L'esplosione che ha sbriciolato interi palazzi di Beirut non solo ha ucciso e devastato, ma anche ha cancellato, forse definitivamente, l'immagine che la città si portava dietro, non sempre meritatamente, da decenni.
Da quando, con una definizione orrenda, si parlava di essa - e del Libano - come della Svizzera d'Oriente, per descrivere un Paese opulento e sfrontatamente ricco, che però poggiava sulla precarietà di un equilibrio politico frutto di delicatissime quanto ardite alchimie strategiche che toccavano l'etnia, la religione, la finanza, i rapporti di forza in seno all'esercito.
''Chi, come me, ha avuto la fortuna di conoscere la Beirut quando ancora essa era nel pieno dei suoi anni d'oro - racconta un imprenditore italiano in Libano dagli anni '70 che preferisce l'anonimato - non può che portarsi dietro il ricordo di una città effervescente, culturalmente ricca e aperta anche alla sperimentazione. Una città, una capitale diventata crogiolo di iniziative anche economiche e finanziarie assolutamente introvabili in altre aree della regione''.

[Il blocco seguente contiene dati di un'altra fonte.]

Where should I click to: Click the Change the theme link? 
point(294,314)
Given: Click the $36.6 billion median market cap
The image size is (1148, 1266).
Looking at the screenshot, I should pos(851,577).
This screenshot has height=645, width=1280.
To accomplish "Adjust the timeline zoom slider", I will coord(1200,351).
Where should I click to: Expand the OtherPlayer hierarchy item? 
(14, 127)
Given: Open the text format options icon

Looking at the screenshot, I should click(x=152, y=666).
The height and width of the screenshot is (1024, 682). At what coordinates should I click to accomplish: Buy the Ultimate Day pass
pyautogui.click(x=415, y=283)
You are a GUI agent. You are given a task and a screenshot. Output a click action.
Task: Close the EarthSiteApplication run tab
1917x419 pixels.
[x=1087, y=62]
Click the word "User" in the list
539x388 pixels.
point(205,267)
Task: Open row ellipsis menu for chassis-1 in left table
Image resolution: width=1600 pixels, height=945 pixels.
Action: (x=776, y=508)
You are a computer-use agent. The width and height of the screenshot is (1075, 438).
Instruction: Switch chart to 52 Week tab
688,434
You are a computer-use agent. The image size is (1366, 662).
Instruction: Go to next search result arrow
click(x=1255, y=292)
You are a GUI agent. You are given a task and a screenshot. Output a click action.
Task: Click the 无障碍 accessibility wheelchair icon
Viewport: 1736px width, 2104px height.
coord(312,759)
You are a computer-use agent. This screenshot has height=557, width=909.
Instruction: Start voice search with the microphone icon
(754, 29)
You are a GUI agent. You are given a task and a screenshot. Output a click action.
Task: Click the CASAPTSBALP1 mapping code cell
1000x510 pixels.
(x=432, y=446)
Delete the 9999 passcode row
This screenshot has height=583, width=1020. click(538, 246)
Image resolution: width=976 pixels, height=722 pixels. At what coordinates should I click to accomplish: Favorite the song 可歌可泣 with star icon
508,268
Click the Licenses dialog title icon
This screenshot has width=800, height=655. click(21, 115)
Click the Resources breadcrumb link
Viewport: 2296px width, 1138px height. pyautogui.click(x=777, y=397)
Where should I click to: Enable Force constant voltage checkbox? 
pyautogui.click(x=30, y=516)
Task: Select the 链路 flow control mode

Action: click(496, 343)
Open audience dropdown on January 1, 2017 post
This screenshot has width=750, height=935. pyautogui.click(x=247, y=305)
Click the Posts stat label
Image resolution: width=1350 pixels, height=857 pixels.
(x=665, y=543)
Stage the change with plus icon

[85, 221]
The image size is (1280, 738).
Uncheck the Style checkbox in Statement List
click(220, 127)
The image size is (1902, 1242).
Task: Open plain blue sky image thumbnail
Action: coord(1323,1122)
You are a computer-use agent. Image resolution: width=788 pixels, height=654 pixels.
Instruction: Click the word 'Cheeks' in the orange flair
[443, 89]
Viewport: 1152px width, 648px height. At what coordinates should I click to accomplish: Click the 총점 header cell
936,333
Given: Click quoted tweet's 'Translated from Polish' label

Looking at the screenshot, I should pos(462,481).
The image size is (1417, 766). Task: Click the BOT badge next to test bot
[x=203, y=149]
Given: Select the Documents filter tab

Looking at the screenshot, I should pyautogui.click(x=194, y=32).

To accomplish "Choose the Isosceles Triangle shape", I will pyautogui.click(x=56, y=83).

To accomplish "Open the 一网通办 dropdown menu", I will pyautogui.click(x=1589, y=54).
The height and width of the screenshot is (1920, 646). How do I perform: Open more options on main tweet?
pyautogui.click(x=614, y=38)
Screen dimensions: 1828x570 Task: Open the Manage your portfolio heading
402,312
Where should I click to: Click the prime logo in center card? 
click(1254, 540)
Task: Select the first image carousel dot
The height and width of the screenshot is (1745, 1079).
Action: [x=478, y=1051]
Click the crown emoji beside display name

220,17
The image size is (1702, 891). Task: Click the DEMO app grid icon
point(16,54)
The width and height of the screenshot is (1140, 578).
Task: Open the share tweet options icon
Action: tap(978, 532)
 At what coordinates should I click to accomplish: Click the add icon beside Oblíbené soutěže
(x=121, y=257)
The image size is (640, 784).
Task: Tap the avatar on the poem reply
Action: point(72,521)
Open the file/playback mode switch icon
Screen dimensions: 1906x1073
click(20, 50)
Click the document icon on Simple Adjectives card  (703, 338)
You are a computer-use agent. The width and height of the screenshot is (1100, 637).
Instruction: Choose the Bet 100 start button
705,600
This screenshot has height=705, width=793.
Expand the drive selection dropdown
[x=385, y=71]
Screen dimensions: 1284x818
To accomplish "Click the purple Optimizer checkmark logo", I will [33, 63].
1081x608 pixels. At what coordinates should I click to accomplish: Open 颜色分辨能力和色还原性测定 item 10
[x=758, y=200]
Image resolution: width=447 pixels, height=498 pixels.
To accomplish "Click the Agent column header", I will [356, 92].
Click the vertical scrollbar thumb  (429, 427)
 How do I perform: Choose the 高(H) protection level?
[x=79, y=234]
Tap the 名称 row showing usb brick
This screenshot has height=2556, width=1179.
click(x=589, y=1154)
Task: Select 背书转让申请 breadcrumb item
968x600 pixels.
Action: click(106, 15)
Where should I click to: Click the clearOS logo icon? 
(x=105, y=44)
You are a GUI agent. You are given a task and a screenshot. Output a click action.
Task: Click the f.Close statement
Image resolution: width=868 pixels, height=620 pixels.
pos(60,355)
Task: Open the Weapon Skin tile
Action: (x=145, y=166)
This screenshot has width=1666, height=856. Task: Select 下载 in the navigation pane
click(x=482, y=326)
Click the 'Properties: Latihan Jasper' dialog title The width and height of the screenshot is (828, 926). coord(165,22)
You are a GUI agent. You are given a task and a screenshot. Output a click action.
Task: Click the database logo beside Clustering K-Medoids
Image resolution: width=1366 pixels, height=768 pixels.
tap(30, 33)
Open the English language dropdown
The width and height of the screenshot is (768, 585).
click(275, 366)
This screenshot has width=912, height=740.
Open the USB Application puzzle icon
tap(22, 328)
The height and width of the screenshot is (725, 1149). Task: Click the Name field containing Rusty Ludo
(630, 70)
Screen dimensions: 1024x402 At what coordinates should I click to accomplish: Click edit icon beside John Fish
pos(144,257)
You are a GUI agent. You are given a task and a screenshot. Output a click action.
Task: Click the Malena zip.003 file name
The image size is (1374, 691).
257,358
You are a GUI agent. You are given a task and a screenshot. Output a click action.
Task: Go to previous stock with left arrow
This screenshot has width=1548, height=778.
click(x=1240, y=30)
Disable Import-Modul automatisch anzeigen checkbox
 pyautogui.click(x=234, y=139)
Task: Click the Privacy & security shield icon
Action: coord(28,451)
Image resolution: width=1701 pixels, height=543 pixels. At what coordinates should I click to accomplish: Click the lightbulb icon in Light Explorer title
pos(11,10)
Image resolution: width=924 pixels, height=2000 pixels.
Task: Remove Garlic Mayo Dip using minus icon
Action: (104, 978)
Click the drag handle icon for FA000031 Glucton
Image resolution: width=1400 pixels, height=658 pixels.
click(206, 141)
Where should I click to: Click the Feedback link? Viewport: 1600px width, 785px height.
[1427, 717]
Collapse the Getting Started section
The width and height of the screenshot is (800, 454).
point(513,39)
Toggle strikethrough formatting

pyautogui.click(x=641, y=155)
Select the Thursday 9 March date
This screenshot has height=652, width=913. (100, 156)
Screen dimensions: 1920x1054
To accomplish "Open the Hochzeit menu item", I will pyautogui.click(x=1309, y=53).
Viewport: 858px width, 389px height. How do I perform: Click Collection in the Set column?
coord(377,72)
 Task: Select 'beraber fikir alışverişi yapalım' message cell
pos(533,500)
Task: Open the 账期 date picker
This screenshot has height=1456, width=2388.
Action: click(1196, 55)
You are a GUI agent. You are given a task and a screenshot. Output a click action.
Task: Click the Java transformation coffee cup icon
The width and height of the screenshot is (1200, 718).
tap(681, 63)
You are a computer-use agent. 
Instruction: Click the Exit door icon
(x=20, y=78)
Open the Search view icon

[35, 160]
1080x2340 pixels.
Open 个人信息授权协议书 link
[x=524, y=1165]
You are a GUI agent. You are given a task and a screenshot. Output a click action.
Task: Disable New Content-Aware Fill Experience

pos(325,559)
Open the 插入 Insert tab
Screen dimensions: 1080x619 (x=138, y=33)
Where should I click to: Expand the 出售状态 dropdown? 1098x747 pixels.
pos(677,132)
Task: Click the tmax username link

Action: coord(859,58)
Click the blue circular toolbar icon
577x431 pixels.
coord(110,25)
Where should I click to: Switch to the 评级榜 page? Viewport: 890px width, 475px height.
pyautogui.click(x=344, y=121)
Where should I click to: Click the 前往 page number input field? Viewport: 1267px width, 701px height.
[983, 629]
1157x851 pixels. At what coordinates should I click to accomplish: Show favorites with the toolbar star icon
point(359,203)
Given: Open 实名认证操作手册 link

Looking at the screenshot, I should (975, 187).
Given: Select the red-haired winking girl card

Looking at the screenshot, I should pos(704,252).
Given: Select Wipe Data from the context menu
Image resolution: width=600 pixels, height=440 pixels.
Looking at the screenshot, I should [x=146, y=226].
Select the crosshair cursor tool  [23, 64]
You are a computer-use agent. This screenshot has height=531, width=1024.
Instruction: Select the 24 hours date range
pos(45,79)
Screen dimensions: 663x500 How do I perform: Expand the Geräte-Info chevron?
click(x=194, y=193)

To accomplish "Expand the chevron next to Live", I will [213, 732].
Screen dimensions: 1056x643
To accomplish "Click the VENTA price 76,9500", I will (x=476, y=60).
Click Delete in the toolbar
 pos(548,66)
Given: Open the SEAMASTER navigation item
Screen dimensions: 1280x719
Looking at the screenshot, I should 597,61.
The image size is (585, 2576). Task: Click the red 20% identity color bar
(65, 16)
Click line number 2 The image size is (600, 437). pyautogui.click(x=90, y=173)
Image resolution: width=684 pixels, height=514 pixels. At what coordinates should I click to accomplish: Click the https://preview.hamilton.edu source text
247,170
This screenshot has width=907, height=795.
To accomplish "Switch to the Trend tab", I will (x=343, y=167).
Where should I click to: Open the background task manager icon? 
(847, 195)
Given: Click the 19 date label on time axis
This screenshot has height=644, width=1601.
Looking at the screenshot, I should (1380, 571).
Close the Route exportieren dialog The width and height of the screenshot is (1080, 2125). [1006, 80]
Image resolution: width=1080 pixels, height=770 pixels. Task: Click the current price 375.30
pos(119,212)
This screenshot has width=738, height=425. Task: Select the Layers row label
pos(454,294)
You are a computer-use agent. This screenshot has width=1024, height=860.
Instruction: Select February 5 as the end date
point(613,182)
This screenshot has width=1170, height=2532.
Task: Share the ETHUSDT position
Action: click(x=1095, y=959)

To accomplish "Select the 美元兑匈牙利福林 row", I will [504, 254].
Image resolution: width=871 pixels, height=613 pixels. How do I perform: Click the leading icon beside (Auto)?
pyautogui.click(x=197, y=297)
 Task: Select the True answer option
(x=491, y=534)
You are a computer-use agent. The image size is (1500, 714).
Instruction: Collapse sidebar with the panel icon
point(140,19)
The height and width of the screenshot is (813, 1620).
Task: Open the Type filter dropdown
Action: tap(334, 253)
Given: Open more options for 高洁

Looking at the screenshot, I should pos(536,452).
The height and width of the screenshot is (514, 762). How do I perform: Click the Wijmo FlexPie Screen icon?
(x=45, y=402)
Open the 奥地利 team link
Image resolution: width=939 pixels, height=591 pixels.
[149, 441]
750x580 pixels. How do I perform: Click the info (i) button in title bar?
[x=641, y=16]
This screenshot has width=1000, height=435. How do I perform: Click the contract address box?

Cosa che, per decenni, ha costituito una calamita per imprenditori che arrivavano da ogni parte del mondo (in qualche modo attratti dalla vicinanza con il Golfo e le sue ricchezze energetiche), alcuni eticamente inappuntabili ed altri spregiudicati, che la scelsero fidando nella stabilità politica, necessaria per le loro spericolate speculazioni.
"La Beirut che conobbi - spiega il nostro interlocutore - era sorprendente, era effervescente come una flute di champagne ghiacciato, che apprezzi poco a poco con il gusto che si espande lentamente. Come quando, a conclusione di una lunga giornata di lavoro, feci una passeggiata sulla corniche, il lungomare di Beirut, vedendo decine e decine di giovani che ridevano, scherzavano, giocavano, che erano curiosi di parlare con me - straniero e per di più italiano - per chiedermi se era vero che l'Italia era il Paese più bello del mondo.
Chissà che fine hanno fatto quei ragazzi che, sorridendo - come era giusto che fosse per la loro età - e con tanta fame di sapere, fecero capannello intorno a me; chissà quanti di loro sono stati coinvolti nei conflitti interconfessionali che hanno insanguinato il Paese dei Cedri; chissà quanti di loro si sono ritrovati, senza nemmeno volerlo, su barricate diverse, in nome di un Dio che, fino a poco tempo prima, non importava che lingua parlasse, quale fosse il colore della sua pelle, onoravano con pensieri ed azioni che nulla avevano di politico".
Beirut, oggi sfregiata dall'esplosione, era un miracolo, protrattosi per molto tempo, e che poteva costituire un esempio o un laboratorio politico, come si usa dire ora. Ed invece è accaduto il contrario perché la fragile intesa su cui galleggiava è crollata quando uno dei cofirmatari decise che voleva di più.
Così, la città delle Luci che non si spegnevano mai, che viveva un ciclo continuo, perché i finanzieri inseguono non il ciclo del sole, ma quello delle Borse, è caduta nel baratro della guerra.
Una parola, ''guerra'', che in Libano è stata declinata in molti modi, da intestina a civile, a ''importata'' a ''per procura''. Non è detto che alla fine di un conflitto ci sia un vincitore chiaro, perché la vittoria non è mai immune da dolore, sofferenze e lutti.
In Libano ogni conflitto ha visto solo perdenti.
In fondo l'esplosione di poche ore fa conferma proprio questo. Accidentale, dolosa, attentato o casualità che sia stata, come la “livella” di Totò è stata democratica, perché ha calpestato le vite senza curarsi se ora sono al cospetto di Dio o Allah, se parteggiano per Hezbollah o guardano a Israele.
Una mano gigantesca che ha abbattuto tanti libanesi (ma anche tanti stranieri) come fossero soltanto soldatini di piombo, pedine di un gioco più grande di loro.